Our goal is to approximate the trend function \(f\) by a function that we can calculate from the data. Next we can analyze the actual signal by removing the trend. In effect we will look at the de-trended signal \(y_{0} - t(0), y_{1} - t(1), \ldots, y_{n} - t(n)\). Here \(t\) is our approximation for the trend.
We shall do this by providing the values of our approximation.
There are numerous strategies for determining the trend in a sequence of data. Below you can find a strategy we have selected for this workshop.
Weighted Trend
With the notations from the preceding section the weighted trend algorithm is as follows. First you pick a parameter \(\alpha\) such that it lies between zero and one, i.e. \(0 \le \alpha \le 1\).
Next we will explain how to calculate each point of our approximation to the trend.
- \(t_{0} = y_{0}\). I.e. our first approximation is the first value of our sequence of data.
- \(t_{i} = \alpha y_{i} + (1-\alpha) t_{i-1}\). I.e. our trend tends towards the new value of our sequence, but is a but reluctant. It tends to stick to the previous values.
Let's implement this algorithm. With our DetrendData
structure, we have an
opportunity to directly implement the different branches of our algorithm. We
start an impl
block for DetrendData
.
# #![allow(unused_variables)] #fn main() { impl DetrendData { } #}
Next we are going to translate the first branch of the algorithm.
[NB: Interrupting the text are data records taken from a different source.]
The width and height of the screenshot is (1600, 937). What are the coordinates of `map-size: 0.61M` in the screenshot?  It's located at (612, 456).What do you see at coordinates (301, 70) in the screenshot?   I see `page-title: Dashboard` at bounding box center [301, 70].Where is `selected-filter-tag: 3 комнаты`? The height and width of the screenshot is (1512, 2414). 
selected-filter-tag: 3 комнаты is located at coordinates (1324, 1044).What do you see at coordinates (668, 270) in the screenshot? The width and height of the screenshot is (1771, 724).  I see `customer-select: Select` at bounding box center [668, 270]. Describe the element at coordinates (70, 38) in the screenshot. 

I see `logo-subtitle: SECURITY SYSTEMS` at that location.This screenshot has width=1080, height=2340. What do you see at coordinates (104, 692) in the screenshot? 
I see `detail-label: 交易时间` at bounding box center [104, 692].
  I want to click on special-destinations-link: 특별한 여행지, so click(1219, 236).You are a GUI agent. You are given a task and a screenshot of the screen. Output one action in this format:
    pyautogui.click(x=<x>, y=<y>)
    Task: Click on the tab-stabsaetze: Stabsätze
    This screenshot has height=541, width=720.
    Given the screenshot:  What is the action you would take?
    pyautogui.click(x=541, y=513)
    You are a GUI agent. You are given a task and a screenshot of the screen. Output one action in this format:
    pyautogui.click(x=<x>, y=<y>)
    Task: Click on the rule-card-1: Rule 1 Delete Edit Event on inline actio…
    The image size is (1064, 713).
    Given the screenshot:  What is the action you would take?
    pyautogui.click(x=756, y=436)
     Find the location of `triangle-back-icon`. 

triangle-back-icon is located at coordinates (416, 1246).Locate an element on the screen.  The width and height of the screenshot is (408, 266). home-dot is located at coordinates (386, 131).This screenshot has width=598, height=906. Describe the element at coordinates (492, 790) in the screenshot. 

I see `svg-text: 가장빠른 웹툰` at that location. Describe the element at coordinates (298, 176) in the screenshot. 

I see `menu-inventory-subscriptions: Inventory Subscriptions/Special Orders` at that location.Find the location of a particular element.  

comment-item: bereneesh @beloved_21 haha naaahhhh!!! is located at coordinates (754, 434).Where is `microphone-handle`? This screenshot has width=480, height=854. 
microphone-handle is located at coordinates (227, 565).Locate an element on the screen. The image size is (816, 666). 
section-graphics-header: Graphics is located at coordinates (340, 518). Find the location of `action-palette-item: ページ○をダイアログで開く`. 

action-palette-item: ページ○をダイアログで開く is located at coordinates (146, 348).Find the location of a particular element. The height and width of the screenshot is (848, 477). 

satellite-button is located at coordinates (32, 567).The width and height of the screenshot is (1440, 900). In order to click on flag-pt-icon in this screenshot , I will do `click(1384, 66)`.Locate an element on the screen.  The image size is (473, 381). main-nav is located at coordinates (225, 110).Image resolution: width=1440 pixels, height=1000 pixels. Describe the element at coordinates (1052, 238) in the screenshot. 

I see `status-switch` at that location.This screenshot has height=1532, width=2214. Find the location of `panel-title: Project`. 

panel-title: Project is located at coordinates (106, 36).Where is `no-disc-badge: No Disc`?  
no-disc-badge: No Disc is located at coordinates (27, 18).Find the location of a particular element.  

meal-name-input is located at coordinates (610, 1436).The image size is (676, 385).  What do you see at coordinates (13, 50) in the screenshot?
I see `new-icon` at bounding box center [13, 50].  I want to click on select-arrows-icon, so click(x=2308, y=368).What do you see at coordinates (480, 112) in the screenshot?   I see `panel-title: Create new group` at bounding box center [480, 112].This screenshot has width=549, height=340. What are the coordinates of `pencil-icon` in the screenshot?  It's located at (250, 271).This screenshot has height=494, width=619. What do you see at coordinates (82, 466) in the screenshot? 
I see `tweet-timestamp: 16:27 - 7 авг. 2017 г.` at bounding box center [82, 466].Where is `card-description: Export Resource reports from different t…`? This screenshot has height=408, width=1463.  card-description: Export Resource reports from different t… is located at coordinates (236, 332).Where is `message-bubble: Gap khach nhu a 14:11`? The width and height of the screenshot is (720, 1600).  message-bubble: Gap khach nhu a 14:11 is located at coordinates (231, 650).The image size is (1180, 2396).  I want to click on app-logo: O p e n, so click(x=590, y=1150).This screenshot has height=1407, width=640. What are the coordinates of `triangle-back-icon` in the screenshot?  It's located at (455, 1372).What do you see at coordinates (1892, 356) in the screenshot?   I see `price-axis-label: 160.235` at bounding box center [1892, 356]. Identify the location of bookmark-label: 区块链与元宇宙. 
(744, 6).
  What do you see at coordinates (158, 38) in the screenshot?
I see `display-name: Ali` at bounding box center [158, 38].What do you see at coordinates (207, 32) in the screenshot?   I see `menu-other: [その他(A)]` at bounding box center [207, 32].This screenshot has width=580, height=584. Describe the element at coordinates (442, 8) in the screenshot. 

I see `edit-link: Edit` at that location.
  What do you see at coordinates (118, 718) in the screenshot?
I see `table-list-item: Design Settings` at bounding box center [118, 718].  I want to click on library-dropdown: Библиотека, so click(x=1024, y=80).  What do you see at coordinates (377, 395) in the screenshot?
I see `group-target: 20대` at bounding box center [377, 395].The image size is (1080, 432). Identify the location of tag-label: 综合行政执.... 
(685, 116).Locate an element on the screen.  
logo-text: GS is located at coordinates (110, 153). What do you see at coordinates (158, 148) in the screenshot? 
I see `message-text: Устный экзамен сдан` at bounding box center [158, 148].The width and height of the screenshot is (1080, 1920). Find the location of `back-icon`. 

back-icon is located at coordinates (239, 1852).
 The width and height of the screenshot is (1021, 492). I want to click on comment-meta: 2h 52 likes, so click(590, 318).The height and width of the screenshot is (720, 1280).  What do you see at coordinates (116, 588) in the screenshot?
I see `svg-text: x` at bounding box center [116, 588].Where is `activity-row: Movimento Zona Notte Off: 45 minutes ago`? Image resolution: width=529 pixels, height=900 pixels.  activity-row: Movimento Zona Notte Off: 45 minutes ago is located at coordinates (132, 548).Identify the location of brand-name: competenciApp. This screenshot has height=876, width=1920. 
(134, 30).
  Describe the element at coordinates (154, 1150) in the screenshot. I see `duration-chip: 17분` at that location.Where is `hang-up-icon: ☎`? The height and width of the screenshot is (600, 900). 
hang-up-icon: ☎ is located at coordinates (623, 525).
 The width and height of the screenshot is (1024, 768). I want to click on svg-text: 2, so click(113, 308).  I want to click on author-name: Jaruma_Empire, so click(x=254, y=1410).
Since our data
gets delivered to us in the form of a (f64, f64)
pair, we better accept it as
an argument.
# #![allow(unused_variables)] #fn main() { fn initial((time, brightness): (f64, f64)) -> DetrendData { DetrendData { time: time, brightness: brightness, trend: brightness, difference: 0f64, } } #}
It is little more than putting things in the right place. Next we will use the
current DetrendData
that we have, and use it to determine what the next
DetrendData
should be. Because this depends on the new data and the parameter
\(\alpha\), we better accept them both.
# #![allow(unused_variables)] #fn main() { fn next(&self, (time, brightness): (f64, f64), alpha: f64) -> DetrendData { let trend = alpha * brightness + (1f64 - alpha) * self.trend; DetrendData { time: time, brightness: brightness, trend: trend, difference: brightness - trend, } } #}
We calculate the trend
as described in the algorithm, and calculate the
difference from the brightness and the freshly calculated trend. With a
convenience method that turns the DetrendData
into a Vec<String>
we are
ready to calculate our entire trend.
We will collect our data in a vector of DetrendData
. Because we are going to
incrementally add new entries to it, it needs to be mutable.
# #![allow(unused_variables)] #fn main() { let mut sequence: Vec<DetrendData> = vec!(); #}
We also keep track of the last calculated DetrendData
in a mutable variable
called data
. Because we haven't calculated any value yet, its type is
Option<DetrendData>
.
# #![allow(unused_variables)] #fn main() { let mut data: Option<DetrendData> = None #}
This has the added benefit that we can differentiate between when to initialize data, and when to calculate the next data, during our iteration over our raw data.
# #![allow(unused_variables)] #fn main() { for candidate in raw { match data { None => { data = Some(DetrendData::initial(candidate)) } Some(previous) => { let next = previous.next(candidate, alpha); sequence.push(previous); data = Some(next) } } } #}
Further Considerations
How does the weighted detrend behave for known functions? Try to plot an step function, i.e. a series that starts out 0 and than is 1 through out, and detrend it.
What other kind of detrend strategies can you come up with?